Before we begin, I want to thank all of you readers who supported my righteous appeal for “THE BFD” license plate from the state of North Carolina. I am sad to report, however, that our efforts were in vain and the appeal was denied by Censorship Board of the Division of Motor Vehicles. Along with the denial, these arbiters of good taste were kind enough to send me an application to re-submit another idea – any suggestions? (Note: I’ve already given one new suggestion to the DMV, but they responded back that it was anatomically impossible.)
Now back to the business of forecasting…
Just how confident can we be about the future? This is an important consideration that plays into the decisions we make based on our forecasts. Makridakis, et al, discuss this in Forecasting Methods and Applications:
“It is usually desirable to provide not only forecast values but accompanying uncertainty statements, usually in the form of prediction intervals. This is useful because it provides the user of the forecasts with “worst” or “best” case estimates and with a sense of how dependable the forecast is, and because it protects the forecaster from the criticism that the forecasts are “wrong.” Forecasts cannot be expected to be perfect and intervals emphasize this.” (p. 52)
Not all forecasting software provides prediction intervals, but SAS High-Performance Forecasting (the “engine” inside SAS Forecast Server software) does. The width of the prediction interval (sometimes referred to as the confidence limits or confidence bounds) indicates how close the future is likely to be to the forecasted value. (Confidence bounds are shown by the shaded blue area on the far right of this plot.)
When the confidence bounds are wide, forecasters sometimes whine and complain that they are useless – what good is a forecast in which we can have no confidence? But what is there to do in this situation? My colleague Bob Lucas provides some thoughts on this matter.

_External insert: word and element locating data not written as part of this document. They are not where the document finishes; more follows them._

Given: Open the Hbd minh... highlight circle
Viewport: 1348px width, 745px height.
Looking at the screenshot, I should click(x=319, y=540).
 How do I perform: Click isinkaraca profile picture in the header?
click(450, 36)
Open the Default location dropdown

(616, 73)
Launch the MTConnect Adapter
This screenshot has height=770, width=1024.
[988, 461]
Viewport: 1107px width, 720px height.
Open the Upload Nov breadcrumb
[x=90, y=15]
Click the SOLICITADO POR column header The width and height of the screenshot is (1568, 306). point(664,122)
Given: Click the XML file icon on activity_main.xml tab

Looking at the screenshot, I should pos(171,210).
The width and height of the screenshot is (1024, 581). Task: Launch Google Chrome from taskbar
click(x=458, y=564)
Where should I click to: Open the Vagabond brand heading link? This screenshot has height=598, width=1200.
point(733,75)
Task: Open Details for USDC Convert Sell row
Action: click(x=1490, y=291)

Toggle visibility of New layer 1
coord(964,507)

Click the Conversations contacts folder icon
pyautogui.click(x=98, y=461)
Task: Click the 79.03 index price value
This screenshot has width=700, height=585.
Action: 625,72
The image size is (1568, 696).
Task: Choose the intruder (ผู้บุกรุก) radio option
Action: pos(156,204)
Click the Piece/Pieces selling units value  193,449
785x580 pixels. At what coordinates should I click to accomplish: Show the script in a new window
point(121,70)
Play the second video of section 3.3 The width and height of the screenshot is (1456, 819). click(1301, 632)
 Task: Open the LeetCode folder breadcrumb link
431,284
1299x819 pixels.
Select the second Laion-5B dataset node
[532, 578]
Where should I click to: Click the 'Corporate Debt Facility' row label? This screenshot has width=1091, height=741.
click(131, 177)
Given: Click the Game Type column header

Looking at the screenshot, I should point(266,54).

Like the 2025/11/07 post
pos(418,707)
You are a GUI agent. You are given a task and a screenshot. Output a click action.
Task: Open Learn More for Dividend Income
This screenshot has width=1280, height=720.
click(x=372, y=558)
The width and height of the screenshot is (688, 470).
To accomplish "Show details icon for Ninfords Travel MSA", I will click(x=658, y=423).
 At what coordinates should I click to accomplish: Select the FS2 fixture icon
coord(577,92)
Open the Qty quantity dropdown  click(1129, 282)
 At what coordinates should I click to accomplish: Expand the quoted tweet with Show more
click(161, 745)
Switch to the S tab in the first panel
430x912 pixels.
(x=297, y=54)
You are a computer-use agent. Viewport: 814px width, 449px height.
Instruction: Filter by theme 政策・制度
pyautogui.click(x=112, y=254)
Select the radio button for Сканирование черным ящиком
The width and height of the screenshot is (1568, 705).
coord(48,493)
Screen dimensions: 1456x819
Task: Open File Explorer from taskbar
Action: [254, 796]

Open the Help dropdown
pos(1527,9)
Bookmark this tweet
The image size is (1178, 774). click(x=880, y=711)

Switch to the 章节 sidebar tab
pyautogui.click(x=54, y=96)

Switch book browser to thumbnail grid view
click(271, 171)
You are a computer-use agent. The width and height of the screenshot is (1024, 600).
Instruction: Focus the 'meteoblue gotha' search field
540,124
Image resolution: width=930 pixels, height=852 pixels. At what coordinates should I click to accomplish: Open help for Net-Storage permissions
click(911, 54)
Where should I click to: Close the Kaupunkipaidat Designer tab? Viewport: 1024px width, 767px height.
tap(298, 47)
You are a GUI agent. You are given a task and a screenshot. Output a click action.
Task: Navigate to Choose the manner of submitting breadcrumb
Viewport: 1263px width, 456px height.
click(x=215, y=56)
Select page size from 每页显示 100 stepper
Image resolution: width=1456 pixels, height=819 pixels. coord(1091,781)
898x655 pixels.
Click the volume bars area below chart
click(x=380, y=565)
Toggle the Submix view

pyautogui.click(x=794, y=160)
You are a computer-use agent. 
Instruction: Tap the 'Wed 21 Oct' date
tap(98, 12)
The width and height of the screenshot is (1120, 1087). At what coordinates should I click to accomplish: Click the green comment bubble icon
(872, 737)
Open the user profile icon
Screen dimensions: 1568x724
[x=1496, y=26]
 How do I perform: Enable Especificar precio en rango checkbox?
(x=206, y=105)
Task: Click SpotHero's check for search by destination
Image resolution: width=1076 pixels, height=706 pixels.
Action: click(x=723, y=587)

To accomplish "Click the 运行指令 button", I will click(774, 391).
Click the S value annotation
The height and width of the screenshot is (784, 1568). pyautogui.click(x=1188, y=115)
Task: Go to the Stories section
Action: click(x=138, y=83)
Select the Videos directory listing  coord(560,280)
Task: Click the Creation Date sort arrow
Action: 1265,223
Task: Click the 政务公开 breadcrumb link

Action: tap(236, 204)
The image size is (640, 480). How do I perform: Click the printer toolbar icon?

Guest Blogger: Bob Lucas, SAS Education & Training
I have taught forecasting for 12 years here at SAS and many a student is often disappointed in the widths of the forecast confidence bounds. They have said, “What good are the confidence bounds that are so wide?” Here is my typical response:
What affects the widths of the confidence bounds?
1. The amount of data you have. (You may or may not have control over that.)
2. The model that you are using. (You do have control over that, however, with limited data you may not have too many choices.)
3. The natural variability in the data. (You have no control over that!!!)
If your data has a lot of variability, guess what – you’re going to get wide confidence bounds. Some customers have unrealistic expectations for the accuracy of their forecast.
Let’s examine the one aspect that you do have control over – the model that you select to produce the forecast. One of the standard premises of forecasting (actually prediction in general) is simpler models do better – all else being the same. While a more complex model (with more parameters) will be able to “fit the history” better than a simpler model, it will likely do no better at forecasting the future.
If you do not use a holdout sample, fits statistics that ignore the number of parameters will favor models with more parameters. Consequently, I favor using SBC to choose my forecast models when not using holdout data. (The Schwarz Bayesian Criterion, also called the Bayesian Information Criterion (BIC), is a criterion for selecting a model from among a class of models with different numbers of parameters.) I still report MAPE to business user, however.
One way to restrict forecast and confidence bounds is to fit the log of the series. SAS Forecast Server will transform back to the original scale for you. This disadvantage is that now the parameter estimates are on the log scale and complicate interpretation if desired.
Now my answer to the question “What use are the confidence bounds that are so wide?”
Don’t you think you would make a different business decision of your forecast was 100 +/- 10 versus 100 +/- 50? How does this relate to your situation? The inventory cost for a fixed service level will be much higher for a series with high volatility than for one with low volatility. The realistic way to handle this is to have different service levels for different products based on the volatility of the series.
As Bob is pointing out, when you have highly volatile demand for a product, you probably aren’t going to be able to forecast it as accurately, and will have wider confidence bounds around the forecast. As a result, you are going to need correspondingly (and perhaps prohibitively expensive) amounts of inventory available to meet a fixed service level target. What an organization needs to do, rather than set a fixed service level (such as “98% order fill rate”) across all products, is to set lower service level objectives for the more difficult to forecast products. If a certain service level (like 98%) is absolutely necessary, such as due to contractual obligations with the customer, you need to address the problem in an alternative manner, such as by finding ways to reduce the volatility (and “unforecastability”) of the demand patterns.
[For further discussion on ways to reduce the variability of demand, tune in to my upcoming webinar “What Management Must Know About Forecasting” (October 21, 1:00pm ET). This is part of the SAS Applying Business Analytics Webinar Series hosted by my colleague Gaurav Verma.]
In summary, if your software does not produce confidence bounds along with its forecasts, you are missing out on some very useful information. There is uncertainty in any forecast, but having an understanding of this uncertainty and an appreciation of the risk helps your organization avoid the really bad business decisions.